Man in handcuffs showing arrest for MGM hack

UK Police Arrest Teenage Scattered Spider Member Linked to the MGM Hack

UK Police have arrested a 17-year-old suspected Scattered Spider member accused of the MGM hack that disrupted casinos and hotels in Las Vegas on September 12, 2023, costing over $100 million in recovery.

The international operation involved the UK’s National Crime Agency, the Regional Organised Crime Unit for the West Midlands, and the Federal Bureau of Investigation (FBI).

Although police have not specified his charges and have released him on bail, the teenager was arrested on suspicion of blackmail and Computer Misuse Act offenses.

While key evidence remains sealed, the suspect was a member of the Starfraud or Scattered Spider Telegram channel and had been on police radar for years.

MGM hack international probe yields results

Investigators recovered digital devices from the Walsall home of the MGM hack suspect. The gadgets will undergo forensic analysis to recover evidence that will aid the international probe into the MGM hack.

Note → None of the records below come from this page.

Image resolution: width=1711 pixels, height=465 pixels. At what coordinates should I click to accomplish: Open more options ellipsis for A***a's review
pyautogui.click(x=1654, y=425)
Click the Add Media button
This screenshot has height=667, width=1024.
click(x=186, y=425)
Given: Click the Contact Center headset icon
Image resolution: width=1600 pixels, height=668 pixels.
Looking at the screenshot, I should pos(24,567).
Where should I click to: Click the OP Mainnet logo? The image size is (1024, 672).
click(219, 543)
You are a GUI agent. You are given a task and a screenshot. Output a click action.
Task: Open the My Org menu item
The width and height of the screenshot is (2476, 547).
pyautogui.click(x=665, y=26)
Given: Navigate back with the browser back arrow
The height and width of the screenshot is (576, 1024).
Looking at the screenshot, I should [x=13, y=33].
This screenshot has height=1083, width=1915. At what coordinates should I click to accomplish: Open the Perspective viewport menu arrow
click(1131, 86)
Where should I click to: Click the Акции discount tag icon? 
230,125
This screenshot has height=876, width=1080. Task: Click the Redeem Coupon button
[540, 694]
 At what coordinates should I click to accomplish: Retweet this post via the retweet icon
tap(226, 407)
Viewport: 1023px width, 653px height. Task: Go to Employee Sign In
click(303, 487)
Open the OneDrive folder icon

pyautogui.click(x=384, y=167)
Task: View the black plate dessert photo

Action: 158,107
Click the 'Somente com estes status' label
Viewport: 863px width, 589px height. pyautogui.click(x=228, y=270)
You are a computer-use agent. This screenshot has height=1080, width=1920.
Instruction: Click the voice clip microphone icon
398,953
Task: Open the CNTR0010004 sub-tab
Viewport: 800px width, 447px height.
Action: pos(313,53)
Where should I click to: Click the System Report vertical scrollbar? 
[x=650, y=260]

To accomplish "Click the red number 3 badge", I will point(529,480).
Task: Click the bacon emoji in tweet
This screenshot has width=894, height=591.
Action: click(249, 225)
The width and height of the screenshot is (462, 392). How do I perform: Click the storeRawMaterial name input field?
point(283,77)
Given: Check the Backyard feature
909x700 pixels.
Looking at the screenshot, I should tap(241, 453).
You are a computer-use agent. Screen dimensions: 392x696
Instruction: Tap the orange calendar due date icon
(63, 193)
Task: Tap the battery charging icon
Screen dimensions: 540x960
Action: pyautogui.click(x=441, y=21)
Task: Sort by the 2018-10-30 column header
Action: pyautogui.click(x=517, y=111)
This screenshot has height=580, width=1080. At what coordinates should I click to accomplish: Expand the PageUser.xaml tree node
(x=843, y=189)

The MGM hack stemmed from a social engineering attack where cybercriminals called helpdesk workers using information obtained from LinkedIn.

Responding to the arrests, the restaurant chain said it was “proud” of having assisted law enforcement in locating and arresting the alleged criminals responsible for the disruptive September 2023 MGM hack.

“By voluntarily shutting down our systems, refusing to pay a ransom and working with law enforcement on their investigation and response, the message to criminals was clear: it’s not worth it,” MGM said in a statement published by West Midlands Police. “We know first-hand the damage these criminals can do and the importance of working with law enforcement to fight back.”

MGM also thanked the FBI for its “support and work with international law enforcement to bring these criminals to justice.”

According to West Midlands Detective Inspector Hinesh Mehta, cybercriminals like Scattered Spider have “successfully targeted multiple victims around the world taking from them significant amounts of money.”

Before the MGM hack, Scattered Spider had victimized over 100 organizations, according to Google’s cybersecurity firm Mandiant.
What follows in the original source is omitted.